As previously mentioned in relation to the tendency for patients with Down syndrome to have lymphoid hypertrophy, these patients can experience marked hypertrophy of their lingual tonsils after tonsillectomy and adenoidectomy, which can explain persistent or recurrent obstructive sleep apnea (22). Adenoid regrowth is also a common cause of recurrent obstructive sleep apnea in these patients. In a review of patients with Down syndrome referred for cine MR evaluation (22), identified diagnoses included glossoptosis (63%), hypopharyngeal collapse (25%), recurrent and enlarged adenoids (63%), and enlarged lingual tonsils (17%).
Currently, there are no quantitative criteria for the diagnosis of macroglossia, and the imaging diagnosis of macroglossia is determined subjectively. The presence of macroglossia itself is not an important determination at imaging, because this is readily evaluated at a physical examination. What is more important is the determination of the presence and extent of associated glossoptosis. In addition to macroglossia, other abnormalities of the tongue in patients with Down syndrome include fatty infiltration, demonstrated as high signal intensity on T1-weighted MR images, and lack of a normal median sulcus (22).
Difficult Tracheotomy Tube Decannulation
Children with a tracheotomy tube are typically challenged before removal of the tube to see if they can tolerate breathing with the tracheotomy tube capped (occluded).
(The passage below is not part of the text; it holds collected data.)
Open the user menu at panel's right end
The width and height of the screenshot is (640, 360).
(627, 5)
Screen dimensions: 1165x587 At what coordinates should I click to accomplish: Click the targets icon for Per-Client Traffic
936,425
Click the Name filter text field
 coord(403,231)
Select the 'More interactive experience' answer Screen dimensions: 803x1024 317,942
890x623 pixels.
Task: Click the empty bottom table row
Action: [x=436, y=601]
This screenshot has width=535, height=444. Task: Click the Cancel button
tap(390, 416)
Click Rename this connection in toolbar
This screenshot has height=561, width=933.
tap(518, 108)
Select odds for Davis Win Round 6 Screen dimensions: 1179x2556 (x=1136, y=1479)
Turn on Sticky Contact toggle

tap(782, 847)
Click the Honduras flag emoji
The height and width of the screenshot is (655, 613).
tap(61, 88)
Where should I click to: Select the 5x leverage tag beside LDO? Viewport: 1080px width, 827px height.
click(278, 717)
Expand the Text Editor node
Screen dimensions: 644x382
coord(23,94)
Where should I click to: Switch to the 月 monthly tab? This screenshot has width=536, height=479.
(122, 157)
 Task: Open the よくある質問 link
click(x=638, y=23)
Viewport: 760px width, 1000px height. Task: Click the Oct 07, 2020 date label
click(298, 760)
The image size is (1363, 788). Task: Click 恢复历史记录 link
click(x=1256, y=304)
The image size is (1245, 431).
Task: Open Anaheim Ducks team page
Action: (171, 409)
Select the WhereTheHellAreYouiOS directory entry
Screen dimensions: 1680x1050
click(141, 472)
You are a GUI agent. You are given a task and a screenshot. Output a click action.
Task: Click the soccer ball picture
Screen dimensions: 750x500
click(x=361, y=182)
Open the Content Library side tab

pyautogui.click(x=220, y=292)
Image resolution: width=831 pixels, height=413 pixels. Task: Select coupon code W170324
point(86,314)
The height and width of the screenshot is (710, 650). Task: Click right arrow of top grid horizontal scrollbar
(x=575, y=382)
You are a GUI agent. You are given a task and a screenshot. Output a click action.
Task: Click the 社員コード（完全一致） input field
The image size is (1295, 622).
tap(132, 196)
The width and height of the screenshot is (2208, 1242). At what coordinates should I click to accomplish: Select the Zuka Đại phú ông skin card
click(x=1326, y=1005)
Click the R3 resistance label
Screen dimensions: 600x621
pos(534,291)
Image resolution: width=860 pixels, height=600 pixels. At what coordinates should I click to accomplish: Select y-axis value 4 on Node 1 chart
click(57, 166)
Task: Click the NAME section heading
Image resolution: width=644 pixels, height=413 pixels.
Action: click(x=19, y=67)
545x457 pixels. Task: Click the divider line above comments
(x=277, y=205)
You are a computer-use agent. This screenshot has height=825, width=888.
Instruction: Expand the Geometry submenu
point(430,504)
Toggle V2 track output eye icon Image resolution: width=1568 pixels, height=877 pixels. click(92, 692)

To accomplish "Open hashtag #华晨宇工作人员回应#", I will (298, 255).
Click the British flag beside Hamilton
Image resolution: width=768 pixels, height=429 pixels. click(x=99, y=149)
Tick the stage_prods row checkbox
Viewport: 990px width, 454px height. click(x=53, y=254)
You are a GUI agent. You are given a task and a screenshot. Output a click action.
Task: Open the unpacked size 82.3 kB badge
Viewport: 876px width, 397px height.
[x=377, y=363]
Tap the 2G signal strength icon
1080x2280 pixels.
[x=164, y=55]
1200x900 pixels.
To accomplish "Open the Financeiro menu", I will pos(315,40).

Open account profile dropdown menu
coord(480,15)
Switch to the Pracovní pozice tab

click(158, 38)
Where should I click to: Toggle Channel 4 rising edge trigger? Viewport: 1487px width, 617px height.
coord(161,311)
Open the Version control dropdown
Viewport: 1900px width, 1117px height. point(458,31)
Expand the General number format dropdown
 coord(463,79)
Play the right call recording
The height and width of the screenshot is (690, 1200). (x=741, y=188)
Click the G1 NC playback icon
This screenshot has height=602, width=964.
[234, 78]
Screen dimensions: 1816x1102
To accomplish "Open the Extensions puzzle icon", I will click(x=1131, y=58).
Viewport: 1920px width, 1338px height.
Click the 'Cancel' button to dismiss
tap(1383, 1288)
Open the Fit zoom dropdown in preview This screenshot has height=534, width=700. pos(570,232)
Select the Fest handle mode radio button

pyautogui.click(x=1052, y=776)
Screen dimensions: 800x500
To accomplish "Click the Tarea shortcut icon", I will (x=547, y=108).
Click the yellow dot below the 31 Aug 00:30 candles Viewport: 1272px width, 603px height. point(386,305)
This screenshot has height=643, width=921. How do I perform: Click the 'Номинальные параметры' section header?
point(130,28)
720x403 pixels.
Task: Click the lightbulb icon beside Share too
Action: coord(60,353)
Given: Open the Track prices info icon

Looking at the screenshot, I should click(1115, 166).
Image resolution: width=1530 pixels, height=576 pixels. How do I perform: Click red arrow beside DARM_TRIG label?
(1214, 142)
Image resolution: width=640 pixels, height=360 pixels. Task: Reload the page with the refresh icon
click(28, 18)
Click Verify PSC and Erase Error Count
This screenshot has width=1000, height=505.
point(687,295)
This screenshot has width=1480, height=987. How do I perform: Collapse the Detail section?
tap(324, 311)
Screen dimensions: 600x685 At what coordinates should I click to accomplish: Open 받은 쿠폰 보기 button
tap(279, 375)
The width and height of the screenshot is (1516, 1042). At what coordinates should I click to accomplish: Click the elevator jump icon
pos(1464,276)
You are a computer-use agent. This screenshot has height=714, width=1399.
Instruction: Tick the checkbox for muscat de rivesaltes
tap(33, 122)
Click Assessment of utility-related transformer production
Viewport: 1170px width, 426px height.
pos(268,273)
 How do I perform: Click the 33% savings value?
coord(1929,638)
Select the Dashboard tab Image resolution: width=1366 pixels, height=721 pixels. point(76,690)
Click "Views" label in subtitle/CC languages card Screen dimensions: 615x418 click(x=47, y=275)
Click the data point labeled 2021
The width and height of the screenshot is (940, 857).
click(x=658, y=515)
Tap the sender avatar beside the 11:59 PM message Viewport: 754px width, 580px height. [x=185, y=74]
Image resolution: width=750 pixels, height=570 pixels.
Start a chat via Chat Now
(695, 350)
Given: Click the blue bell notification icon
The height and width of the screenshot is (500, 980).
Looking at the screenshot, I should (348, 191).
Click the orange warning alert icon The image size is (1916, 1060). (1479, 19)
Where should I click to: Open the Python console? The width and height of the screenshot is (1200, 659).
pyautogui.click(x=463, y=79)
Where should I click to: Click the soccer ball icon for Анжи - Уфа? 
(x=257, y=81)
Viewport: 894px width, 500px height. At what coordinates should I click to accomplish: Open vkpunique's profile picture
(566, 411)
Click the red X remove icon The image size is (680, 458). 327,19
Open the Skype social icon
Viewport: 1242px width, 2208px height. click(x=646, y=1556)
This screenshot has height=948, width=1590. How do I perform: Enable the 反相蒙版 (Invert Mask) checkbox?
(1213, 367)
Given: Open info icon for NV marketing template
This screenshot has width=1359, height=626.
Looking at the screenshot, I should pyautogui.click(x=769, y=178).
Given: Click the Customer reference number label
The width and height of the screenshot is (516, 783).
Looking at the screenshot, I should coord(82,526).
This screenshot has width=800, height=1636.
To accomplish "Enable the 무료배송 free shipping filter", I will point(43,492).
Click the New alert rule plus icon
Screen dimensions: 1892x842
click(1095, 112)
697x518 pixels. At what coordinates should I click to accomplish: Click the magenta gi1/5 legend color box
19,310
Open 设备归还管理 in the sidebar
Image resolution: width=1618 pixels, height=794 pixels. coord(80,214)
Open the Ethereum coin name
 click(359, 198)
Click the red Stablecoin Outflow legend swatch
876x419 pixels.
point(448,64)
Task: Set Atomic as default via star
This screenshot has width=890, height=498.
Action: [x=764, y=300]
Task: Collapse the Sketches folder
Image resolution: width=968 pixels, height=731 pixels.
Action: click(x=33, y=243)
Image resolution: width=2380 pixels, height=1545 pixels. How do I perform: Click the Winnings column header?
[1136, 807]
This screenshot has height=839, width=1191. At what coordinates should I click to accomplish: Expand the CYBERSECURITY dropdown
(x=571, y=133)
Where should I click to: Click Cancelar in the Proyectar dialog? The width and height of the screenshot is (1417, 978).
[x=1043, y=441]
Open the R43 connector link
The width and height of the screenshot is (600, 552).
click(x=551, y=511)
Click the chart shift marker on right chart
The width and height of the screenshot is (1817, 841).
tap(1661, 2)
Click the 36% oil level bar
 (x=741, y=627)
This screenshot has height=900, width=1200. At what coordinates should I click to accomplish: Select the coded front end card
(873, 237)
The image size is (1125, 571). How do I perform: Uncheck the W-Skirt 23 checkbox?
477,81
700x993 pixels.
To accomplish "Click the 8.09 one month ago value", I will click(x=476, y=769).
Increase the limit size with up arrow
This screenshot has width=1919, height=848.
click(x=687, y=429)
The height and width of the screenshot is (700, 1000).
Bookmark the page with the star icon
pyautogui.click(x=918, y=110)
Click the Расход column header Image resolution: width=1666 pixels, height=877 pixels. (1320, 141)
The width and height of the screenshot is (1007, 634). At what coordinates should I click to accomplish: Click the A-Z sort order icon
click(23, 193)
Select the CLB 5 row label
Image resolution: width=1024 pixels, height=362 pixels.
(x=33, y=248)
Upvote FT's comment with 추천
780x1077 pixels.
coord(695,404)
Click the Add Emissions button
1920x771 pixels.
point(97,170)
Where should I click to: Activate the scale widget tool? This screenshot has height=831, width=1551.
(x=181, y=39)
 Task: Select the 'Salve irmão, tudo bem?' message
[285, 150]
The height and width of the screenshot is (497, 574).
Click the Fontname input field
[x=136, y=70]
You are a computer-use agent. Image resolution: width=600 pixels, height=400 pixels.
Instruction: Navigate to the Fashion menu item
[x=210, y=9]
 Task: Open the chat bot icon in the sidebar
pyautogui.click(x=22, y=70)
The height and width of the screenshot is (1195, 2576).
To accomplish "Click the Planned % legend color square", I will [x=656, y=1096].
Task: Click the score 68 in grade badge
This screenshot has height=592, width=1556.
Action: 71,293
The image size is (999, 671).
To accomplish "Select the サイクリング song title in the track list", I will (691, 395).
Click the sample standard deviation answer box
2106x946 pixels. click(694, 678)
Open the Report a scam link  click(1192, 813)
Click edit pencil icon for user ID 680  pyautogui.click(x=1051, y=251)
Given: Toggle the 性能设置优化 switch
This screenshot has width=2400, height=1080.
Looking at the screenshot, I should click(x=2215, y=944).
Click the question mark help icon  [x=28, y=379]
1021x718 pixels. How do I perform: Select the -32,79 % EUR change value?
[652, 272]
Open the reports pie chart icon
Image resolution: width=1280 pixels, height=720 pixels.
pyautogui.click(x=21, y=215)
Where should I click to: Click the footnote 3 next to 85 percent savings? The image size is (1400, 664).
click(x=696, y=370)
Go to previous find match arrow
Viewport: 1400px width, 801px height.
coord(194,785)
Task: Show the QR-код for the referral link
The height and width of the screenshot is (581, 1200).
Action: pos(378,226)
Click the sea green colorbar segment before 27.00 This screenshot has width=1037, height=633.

Patients who have difficulty tolerating occlusion of the tracheotomy tube, particularly when this occurs during sleep, are often referred for MR evaluation for potential supraglottic causes of persistent airway obstruction. In such patients, when capping of the tracheotomy tube can be tolerated for the length of the MR imaging examination, the tracheotomy tube is capped and the MR protocol is performed as previously described. If there is difficulty in tolerance of capping of the tracheotomy tube, the entire series of sequences is obtained with the tracheotomy tube uncapped. If possible, the tracheotomy tube is then capped and the sagittal and transverse cine sequences are repeated. In patients undergoing imaging with both a capped and an uncapped tube, there typically is a greater degree of static collapse of the supraglottic airway and minimal motion of the airway walls when the tube is not capped. With the tracheotomy tube capped, there typically is a dramatic increase in the degree of airway motion (Fig 13). On all acquired images, the previously mentioned causes of obstructive sleep apnea are evaluated.